■ WORK TO BE COMPLETED
Rewrite the part of the data that opens with the line containing "Click the rightmost Pythia" and closes at the end of the data, keeping every line including the requests, but add 96 to each coordinate in the answers.

Start

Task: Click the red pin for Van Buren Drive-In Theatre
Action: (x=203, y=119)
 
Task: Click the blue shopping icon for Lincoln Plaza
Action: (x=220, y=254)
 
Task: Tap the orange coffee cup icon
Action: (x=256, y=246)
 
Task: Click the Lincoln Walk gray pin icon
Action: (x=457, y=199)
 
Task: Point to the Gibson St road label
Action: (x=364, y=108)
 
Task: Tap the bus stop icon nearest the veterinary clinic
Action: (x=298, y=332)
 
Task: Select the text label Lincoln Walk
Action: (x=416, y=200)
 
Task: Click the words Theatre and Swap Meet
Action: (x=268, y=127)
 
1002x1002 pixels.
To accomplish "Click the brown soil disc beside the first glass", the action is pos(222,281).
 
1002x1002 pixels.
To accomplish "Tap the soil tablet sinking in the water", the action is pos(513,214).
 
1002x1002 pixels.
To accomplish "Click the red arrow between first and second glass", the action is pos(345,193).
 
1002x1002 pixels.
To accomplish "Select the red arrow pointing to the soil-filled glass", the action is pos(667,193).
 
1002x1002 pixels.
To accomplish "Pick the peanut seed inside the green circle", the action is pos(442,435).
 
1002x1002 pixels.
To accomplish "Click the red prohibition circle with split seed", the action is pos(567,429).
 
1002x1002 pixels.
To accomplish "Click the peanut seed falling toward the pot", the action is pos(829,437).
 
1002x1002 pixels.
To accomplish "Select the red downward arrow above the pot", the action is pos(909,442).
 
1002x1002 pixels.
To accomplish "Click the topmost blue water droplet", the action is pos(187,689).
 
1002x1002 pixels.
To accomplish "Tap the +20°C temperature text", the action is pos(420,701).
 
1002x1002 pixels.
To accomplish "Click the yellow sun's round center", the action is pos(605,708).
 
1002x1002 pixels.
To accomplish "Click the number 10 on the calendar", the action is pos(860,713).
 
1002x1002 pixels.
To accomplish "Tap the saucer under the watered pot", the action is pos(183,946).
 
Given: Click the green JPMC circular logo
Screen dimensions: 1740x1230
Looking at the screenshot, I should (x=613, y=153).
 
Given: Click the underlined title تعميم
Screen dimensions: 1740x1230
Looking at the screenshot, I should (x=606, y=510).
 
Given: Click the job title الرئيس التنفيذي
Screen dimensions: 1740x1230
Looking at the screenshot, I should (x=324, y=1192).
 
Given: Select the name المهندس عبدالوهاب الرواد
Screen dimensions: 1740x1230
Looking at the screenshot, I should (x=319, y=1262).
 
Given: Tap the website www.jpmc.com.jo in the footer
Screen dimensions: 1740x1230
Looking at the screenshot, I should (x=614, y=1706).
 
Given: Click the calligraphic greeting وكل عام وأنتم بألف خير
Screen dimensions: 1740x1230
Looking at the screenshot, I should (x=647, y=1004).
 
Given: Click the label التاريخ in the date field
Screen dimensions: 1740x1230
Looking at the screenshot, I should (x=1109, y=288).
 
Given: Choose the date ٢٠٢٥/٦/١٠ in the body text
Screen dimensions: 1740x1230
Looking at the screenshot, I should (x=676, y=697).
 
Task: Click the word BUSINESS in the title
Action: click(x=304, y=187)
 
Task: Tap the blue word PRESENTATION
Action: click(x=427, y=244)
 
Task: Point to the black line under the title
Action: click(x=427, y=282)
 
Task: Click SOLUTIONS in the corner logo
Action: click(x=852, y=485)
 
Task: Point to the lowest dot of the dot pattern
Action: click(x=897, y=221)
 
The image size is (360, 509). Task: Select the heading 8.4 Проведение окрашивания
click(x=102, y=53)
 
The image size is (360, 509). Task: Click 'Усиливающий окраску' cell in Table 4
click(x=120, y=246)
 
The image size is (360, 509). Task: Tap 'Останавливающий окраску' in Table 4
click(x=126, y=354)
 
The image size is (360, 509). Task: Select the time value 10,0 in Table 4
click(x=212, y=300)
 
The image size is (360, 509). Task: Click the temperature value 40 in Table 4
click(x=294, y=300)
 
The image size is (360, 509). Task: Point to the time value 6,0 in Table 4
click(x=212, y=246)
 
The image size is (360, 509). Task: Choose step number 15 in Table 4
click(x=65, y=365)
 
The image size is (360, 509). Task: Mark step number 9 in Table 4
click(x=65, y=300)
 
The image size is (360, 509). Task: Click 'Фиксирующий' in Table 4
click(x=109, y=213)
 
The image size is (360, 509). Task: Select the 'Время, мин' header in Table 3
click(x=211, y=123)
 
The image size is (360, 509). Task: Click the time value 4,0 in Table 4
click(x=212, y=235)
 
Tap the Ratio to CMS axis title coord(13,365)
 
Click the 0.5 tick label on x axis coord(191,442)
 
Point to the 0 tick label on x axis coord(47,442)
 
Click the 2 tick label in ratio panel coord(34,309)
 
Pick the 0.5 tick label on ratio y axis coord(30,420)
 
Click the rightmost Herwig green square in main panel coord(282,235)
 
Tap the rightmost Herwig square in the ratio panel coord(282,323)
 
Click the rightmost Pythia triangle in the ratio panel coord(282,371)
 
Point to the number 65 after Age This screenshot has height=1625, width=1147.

End

■ SOLUTION TO THIS PROBLEM
Click the rightmost Pythia triangle in the ratio panel coord(378,467)
 
Point to the number 65 after Age This screenshot has height=1625, width=1147.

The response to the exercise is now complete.